3. **Imagine we *can* list all numbers in $S$:** If $S$ were countable, we could write down every single number in $S$ in an organized list, one after another, like this:
* Number 1: $s_1 = 0.d_{11} d_{12} d_{13} d_{14} \ldots$ (Here, $d_{11}$ is the first digit of $s_1$, $d_{12}$ is the second, and so on.)
* Number 2: $s_2 = 0.d_{21} d_{22} d_{23} d_{24} \ldots$
* Number 3: $s_3 = 0.d_{31} d_{32} d_{33} d_{34} \ldots$
* Number 4: $s_4 = 0.d_{41} d_{42} d_{43} d_{44} \ldots$
* ...and so on, for *every* number in our supposedly "complete" list.

4. **Create a brand-new number, let's call it $X$:** Now, let's make a special new number $X = 0.x_1 x_2 x_3 x_4 \ldots$ using only 3s and 4s. We'll pick its digits in a super clever way, using the list we just imagined:
* For the *first* digit of $X$ ($x_1$), look at the *first* digit of $s_1$ ($d_{11}$). If $d_{11}$ is 3, we make $x_1$ a 4. If $d_{11}$ is 4, we make $x_1$ a 3.
* For the *second* digit of $X$ ($x_2$), look at the *second* digit of $s_2$ ($d_{22}$). If $d_{22}$ is 3, we make $x_2$ a 4. If $d_{22}$ is 4, we make $x_2$ a 3.
* For the *third* digit of $X$ ($x_3$), look at the *third* digit of $s_3$ ($d_{33}$). If $d_{33}$ is 3, we make $x_3$ a 4. If $d_{33}$ is 4, we make $x_3$ a 3.
* We keep doing this for *every* digit: for the $i$-th digit of $X$ ($x_i$), we look at the $i$-th digit of $s_i$ ($d_{ii}$) and make $x_i$ the *other* digit (3 if $d_{ii}$ is 4, and 4 if $d_{ii}$ is 3).

5. **Check if $X$ is in $S$:**
* Does $X$ only contain 3s and 4s? Yes! We specifically chose each $x_i$ to be either 3 or 4.
* Does $X$ have an infinite decimal expansion? Yes! Since we define *every* digit ($x_1, x_2, x_3, \ldots$), $X$ cannot just end in zeros or any other fixed pattern that would make it a terminating decimal.
* Since $X$ meets all the rules, $X$ *must* be a number in $S$.

6. **The Contradiction!** Now for the cool part. Since $X$ is a number in $S$, it *must* be somewhere on our "complete" list of all numbers in $S$. Let's say $X$ is the $k$-th number on our list, meaning $X = s_k$.
But wait! By how we built $X$, its $k$-th digit ($x_k$) is *different* from the $k$-th digit of $s_k$ ($d_{kk}$). They are guaranteed to be different (one is 3 and the other is 4).
If $X = s_k$, then all their digits must be exactly the same.
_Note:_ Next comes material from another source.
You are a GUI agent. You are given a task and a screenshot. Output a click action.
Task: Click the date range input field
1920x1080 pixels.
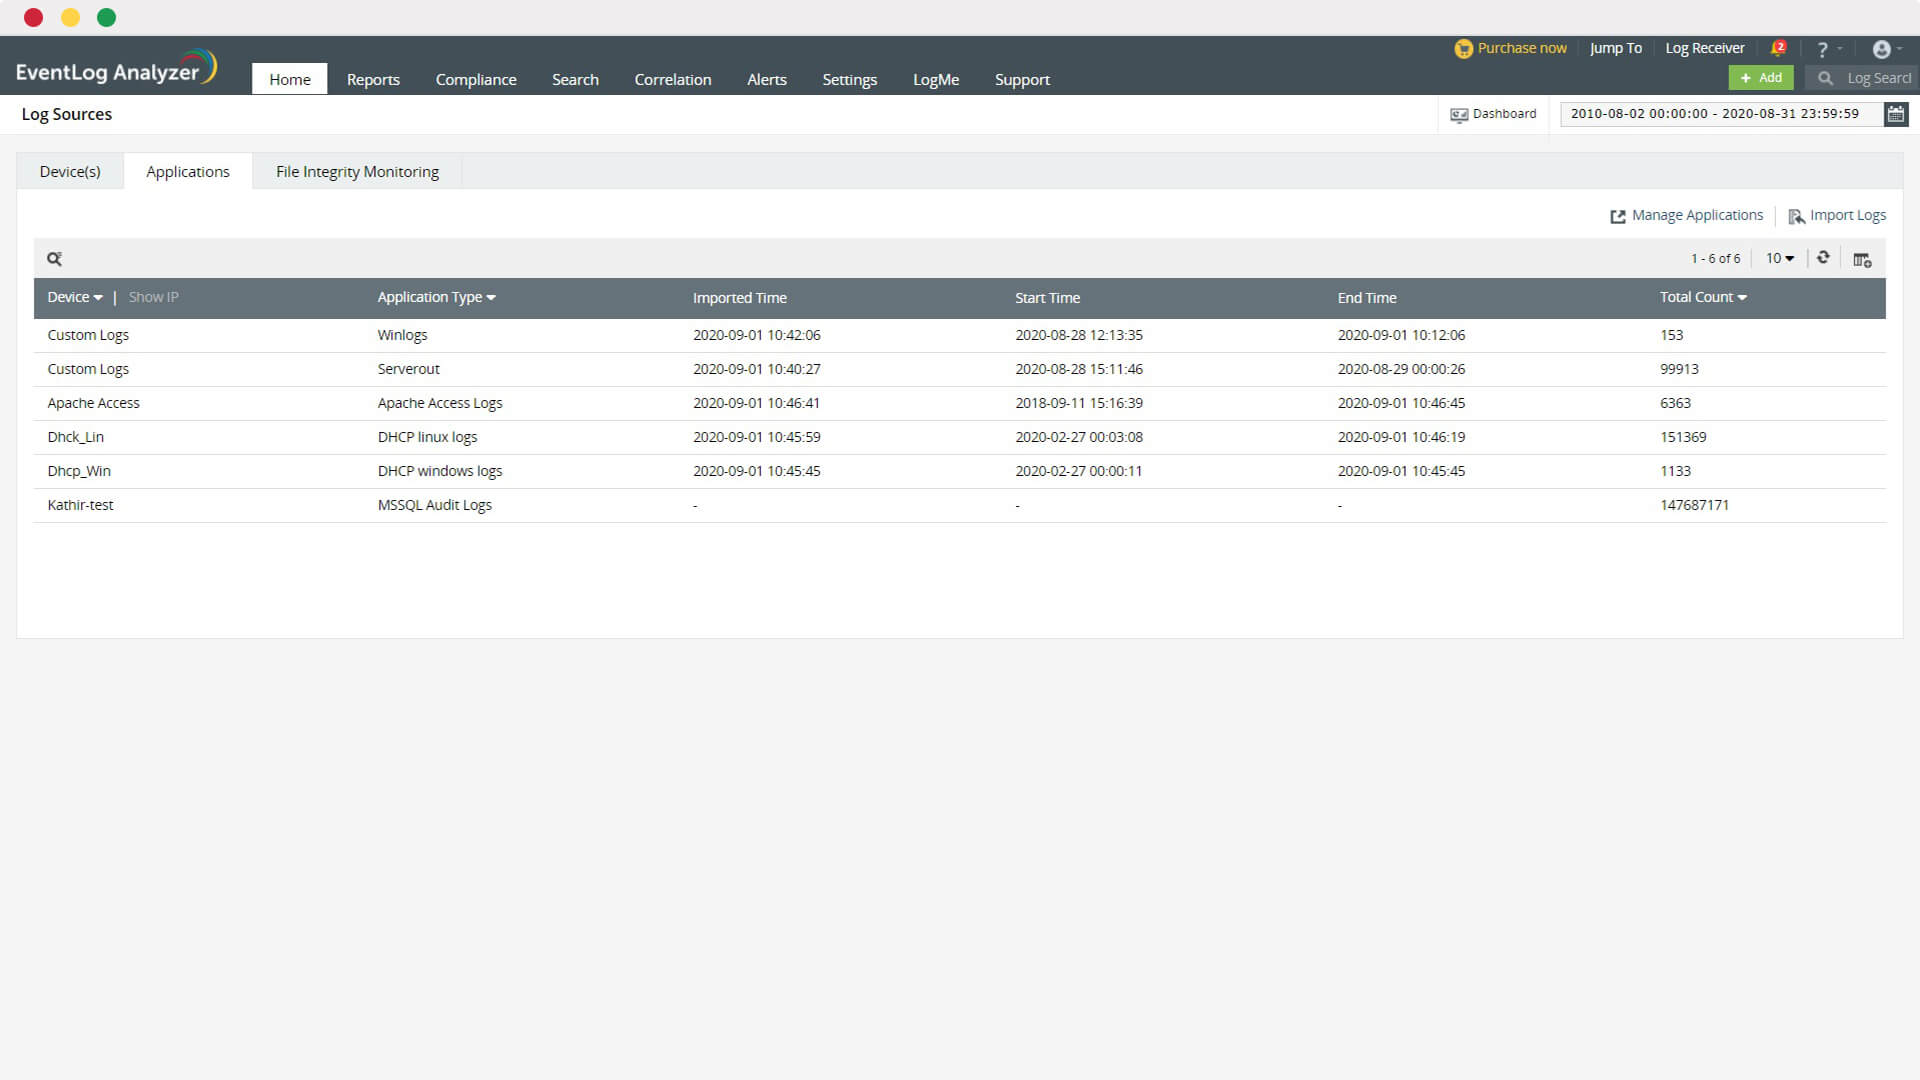1714,114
But we just showed that the $k$-th digit of $X$ is *guaranteed* to be different from the $k$-th digit of $s_k$.
This means $X$ *cannot* be $s_k$. In fact, $X$ cannot be *any* number on our list, because it was specially designed to differ from $s_1$ in the first digit, from $s_2$ in the second digit, from $s_3$ in the third digit, and so on.

7. **Conclusion:** We started by assuming we could make a list of *all* numbers in $S$. But then we successfully created a number $X$ that is clearly in $S$ but *isn't* on our list! This is a contradiction!
Since our assumption led to a contradiction, our assumption must be wrong. Therefore, you *cannot* make a complete list of all numbers in $S$. This means the set $S$ is **uncountable**.